More than two dozen Brooklyn organizations found themselves left out of a $41 million funding package in November, virtually ensuring that their community-based AIDS programs will be shut down at the end of February. Last month, the city announced it had found another $5 million to disburse–but that hasn’t placated the Brooklyn organizations.

“This is basically a plan where federal money is being shifted from programs that serve people of color to white people,” charges Carol Horwitz, a lawyer at the Brooklyn Legal Services Corporation A, whose group was left off the November list. In 1997, her organization received $105,000 in federal Ryan White Care Act Title I funding to provide services for people with HIV ranging from custody planning to representation in eviction proceedings.

According to Horwitz, 75 percent of the federal funding that formally went to Brooklyn community-based organizations was moved to Manhattan-based groups like the Gay Men’s Health Crisis. The Mayor’s Planning Council on HIV/AIDS had mandated that the funds be granted to geographically appropriate CBOs with a long history of serving their communities.

The nonprofit Medical and Health Research Association of New York (MHRA)–which had been contracted by the city to disburse the $41 million in Ryan White funds for 1998–received more than 500 proposals, giving the green light to 172 programs from 103 agencies. The 25 defunded Brooklyn organizations include two of the three Haitian-run AIDS programs in Brooklyn and nine out of 10 support groups serving AIDS sufferers and their families in Crown Heights, Brownsville and East New York.

“Seventy percent of new AIDS cases are in the outer boroughs,” says Abigail Hunter of the Williamsburg/Greenpoint/Bushwick HIV Care Network, one of three Brooklyn umbrella groups for community-based HIV organizations. “The planning council directive of giving more money to local CBOs was meant to address the situation. The present funding has done the opposite.”

“The 1998 contracts are based on extremely objective criteria set up by the city’s Ryan White Planning Council, the state AIDS Institute and the federal government,” counters Fred Winter, a spokesman for the city’s Department of Health. “Citywide contracts are given out because of economies of scale. There is a finite amount of money available, and there are always worthy programs that won’t be funded.”

However, Barbara Turk of MHRA’s HIV Care says $5 million in additional Ryan White funding will soon be made available for 1998: $2.4 million for case management and $2.6 million for treatment, education and client advocacy. She says her organization will go back to the list of applicants to award additional grants.

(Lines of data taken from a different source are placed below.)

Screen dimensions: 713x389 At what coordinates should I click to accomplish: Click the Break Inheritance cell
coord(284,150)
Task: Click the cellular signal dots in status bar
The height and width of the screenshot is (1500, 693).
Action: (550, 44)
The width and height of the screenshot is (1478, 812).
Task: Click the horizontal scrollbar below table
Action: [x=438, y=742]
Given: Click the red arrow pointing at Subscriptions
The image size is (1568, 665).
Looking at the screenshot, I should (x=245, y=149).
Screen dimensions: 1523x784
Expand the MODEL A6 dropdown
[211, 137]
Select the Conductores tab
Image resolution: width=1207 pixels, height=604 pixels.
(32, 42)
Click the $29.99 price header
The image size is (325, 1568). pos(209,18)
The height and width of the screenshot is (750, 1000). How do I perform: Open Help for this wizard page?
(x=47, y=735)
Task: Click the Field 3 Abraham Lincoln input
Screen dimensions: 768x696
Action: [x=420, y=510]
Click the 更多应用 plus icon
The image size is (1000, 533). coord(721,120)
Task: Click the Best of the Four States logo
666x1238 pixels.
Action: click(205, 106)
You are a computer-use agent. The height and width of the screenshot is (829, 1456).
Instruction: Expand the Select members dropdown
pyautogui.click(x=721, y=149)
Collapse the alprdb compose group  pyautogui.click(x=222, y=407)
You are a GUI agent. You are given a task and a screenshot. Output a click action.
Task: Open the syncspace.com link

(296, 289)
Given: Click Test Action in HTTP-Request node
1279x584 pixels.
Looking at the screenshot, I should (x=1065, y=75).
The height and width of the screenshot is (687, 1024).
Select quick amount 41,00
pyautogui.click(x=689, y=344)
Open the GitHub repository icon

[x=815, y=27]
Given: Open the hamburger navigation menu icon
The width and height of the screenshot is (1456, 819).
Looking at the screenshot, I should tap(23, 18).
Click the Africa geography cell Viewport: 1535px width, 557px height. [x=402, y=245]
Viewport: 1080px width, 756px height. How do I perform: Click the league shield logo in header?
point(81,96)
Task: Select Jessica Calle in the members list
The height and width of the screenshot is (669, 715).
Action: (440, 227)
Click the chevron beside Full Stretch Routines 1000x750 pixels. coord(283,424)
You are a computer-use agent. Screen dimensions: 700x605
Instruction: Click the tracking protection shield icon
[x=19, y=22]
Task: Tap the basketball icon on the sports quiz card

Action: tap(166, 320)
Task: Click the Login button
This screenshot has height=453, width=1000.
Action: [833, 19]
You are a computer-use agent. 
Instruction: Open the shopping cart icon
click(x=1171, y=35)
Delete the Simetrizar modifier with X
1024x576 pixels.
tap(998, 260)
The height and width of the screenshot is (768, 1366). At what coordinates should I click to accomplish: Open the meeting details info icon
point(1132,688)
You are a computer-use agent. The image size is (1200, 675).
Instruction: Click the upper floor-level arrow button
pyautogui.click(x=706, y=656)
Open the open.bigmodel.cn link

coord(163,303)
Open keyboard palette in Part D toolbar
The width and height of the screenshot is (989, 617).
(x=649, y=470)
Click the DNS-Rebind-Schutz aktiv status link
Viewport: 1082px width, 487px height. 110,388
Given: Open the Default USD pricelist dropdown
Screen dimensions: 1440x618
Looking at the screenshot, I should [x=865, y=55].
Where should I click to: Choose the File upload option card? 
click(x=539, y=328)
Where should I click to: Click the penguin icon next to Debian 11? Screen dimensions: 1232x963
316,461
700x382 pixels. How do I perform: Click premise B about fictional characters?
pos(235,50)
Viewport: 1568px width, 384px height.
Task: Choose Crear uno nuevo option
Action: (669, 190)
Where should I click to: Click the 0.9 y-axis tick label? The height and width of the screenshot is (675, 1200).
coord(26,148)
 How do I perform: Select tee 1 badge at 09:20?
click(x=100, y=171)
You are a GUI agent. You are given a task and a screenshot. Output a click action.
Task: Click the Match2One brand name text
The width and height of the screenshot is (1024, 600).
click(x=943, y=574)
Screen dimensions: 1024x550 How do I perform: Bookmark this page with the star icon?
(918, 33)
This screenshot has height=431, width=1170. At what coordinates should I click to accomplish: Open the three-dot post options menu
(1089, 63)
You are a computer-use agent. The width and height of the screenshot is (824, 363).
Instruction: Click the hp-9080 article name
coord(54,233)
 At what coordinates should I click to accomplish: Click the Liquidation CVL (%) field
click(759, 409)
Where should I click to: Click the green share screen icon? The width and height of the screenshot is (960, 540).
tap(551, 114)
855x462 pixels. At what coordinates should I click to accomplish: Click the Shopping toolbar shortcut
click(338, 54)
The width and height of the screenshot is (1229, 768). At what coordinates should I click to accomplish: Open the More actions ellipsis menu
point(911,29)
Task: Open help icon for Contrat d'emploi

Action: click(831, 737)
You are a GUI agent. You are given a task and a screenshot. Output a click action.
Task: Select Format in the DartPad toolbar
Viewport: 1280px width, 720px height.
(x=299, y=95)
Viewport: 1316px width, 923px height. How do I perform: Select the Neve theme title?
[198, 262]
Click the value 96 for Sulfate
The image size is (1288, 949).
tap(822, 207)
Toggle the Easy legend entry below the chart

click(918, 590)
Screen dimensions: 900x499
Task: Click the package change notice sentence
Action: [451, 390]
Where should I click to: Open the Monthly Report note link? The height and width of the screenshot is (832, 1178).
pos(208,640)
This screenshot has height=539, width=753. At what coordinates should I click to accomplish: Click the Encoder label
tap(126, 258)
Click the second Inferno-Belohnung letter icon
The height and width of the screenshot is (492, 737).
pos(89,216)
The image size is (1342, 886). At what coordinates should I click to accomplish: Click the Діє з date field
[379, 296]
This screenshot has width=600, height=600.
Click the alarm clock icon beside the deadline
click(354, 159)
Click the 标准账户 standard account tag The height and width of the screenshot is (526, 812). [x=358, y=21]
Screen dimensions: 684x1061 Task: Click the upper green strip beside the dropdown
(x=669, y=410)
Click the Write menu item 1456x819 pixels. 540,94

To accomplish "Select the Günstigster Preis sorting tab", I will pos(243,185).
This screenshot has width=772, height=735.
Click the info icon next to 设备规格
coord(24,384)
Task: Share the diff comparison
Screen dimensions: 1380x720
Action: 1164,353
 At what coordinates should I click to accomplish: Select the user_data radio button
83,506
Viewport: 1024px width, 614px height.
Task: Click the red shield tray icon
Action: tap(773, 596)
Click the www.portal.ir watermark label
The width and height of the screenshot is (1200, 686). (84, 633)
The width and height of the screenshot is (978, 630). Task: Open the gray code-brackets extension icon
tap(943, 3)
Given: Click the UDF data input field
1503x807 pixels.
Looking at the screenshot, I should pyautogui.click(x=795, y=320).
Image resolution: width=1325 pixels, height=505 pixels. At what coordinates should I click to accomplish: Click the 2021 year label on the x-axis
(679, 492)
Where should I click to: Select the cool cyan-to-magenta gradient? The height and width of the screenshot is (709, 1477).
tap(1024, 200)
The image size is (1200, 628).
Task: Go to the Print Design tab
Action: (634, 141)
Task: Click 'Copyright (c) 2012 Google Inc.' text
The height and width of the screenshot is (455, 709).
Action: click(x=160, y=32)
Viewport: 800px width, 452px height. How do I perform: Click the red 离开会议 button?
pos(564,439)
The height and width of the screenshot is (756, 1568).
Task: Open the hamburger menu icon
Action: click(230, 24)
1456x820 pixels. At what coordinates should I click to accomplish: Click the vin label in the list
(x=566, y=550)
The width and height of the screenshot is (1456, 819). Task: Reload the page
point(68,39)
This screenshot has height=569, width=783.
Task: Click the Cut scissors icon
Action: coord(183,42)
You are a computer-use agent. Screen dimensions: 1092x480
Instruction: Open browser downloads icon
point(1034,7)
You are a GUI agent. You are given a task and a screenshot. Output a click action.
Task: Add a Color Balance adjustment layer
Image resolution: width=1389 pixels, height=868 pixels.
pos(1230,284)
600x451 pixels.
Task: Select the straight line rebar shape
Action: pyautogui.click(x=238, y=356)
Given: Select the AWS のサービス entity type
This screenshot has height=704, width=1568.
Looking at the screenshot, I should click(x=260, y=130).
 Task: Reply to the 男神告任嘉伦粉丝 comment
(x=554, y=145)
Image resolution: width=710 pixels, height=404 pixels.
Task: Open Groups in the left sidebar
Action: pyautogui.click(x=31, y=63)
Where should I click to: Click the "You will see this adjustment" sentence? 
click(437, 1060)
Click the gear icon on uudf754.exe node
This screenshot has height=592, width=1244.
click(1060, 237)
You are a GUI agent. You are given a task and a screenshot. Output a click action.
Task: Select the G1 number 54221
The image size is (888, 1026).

“The $2.6 million set aside for critical gaps in services does not in any way make up for the money cut in Brooklyn,” Horwitz responds. Hunter adds, that once the funds have been allocated to 17 different categories, there is only $131,000 for food and nutrition programs citywide–and merely $41,000 for support groups. “That’s not enough for one program,” she says, “let alone programs citywide.” The coalitions are asking the mayor’s office to stop contract negotiations with the grantees and extend 1997 funding until the new grants are reviewed.